= Furman L. Templeton =

Baltimore Civil Rights Leader

Furman Laurence Templeton was a campaigner for African American civil rights in Baltimore, Maryland. He served 25 years as the Executive Director of the Baltimore Urban League, 20 years as a member of Selective Service Board 13 in Baltimore, he was the former Vice-chairman of the Baltimore Housing Authority, a member of a Maryland Commission on Interracial Problems and Relations, and he was also a chairman of the Social Education and Action Committee of the Presbytery of Baltimore.

==Early life==
Furman Laurence Templeton (1908–1970) was born in Hackensack, New Jersey. He earned a bachelor's degree at Lincoln University in Pennsylvania and was awarded an honorary doctor of laws degree by Morgan State College in Baltimore.

==Professional life==
In his twenty-five year service to the Baltimore Urban League, Furman L. Templeton was awarded and honored with the Good Citizenship of the Alpha Phi Alpha fraternity, the Man of the Year Plaque of the Omega Phi fraternity, the Maryland Negro Achievement Medal, and the Certificate of Merit of the Veterans of Foreign Wars.

Templeton's first position at the Baltimore Urban League was as the Secretary of Industry in 1941, a position the Baltimore Urban League created to increase the number of African Americans working in profitable lines of employment. He was chosen for this position because after he graduated Lincoln University he was the first African American to be appointed an interviewer in the Baltimore office of the state employment service on August 15, 1933 by Oliver C. Short as the white State director. In his first year as the Secretary of Industry in the Baltimore Urban League, Templeton fought for African American painters of Baltimore rights to Union membership. Also that year, Templeton questioned the government purchase of Perryman, Maryland land. This land was going to be used to expand the southwest border of the Aberdeen proving grounds, and was also the home to about 150 families, a third of them were African Americans who were now forced to seek new homes and sell their homes for a quarter of the present purchase price per acre of land, and are buying white homes for more.

Later, when Furman L. Templeton served as the Executive Director for the Baltimore Urban League his focus was on education. He created a program for African Americans to advance their educations as well as provide avenues for job placement.

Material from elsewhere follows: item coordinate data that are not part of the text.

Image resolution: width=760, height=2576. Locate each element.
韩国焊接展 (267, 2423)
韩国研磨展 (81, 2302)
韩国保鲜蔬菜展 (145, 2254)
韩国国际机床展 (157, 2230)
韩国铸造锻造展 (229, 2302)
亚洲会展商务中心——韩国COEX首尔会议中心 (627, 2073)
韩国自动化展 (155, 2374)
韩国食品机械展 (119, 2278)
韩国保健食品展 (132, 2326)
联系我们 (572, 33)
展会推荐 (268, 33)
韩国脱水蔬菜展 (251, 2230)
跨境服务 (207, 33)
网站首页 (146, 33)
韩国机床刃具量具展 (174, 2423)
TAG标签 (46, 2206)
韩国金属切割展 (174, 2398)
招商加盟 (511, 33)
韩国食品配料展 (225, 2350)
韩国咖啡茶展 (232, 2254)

Thanks to his efforts in education and involvement in civil rights causes Furman L. Templeton Elementary School, at 1200 Pennsylvania Ave of Baltimore, Maryland is named in his memory.

==Death==
Upon his death on February 12, 1970, Furman L. Templeton left his wife Irene Roye-Templeton and their two sons, Furman L Templeton, Jr and Roye Stansbury Templeton, at their residence on the 1500 block of McCulloh Street. Because Templeton worked hard to create equality for the African Americans in Baltimore he left a lasting impact, and a small legacy in the school that is now his namesake. He also left a grandson, Stefan Templeton, b. 1967. A granddaughter Kimberly STempleton, b.1966 and grandson Evan Seth Templeton b . 1968.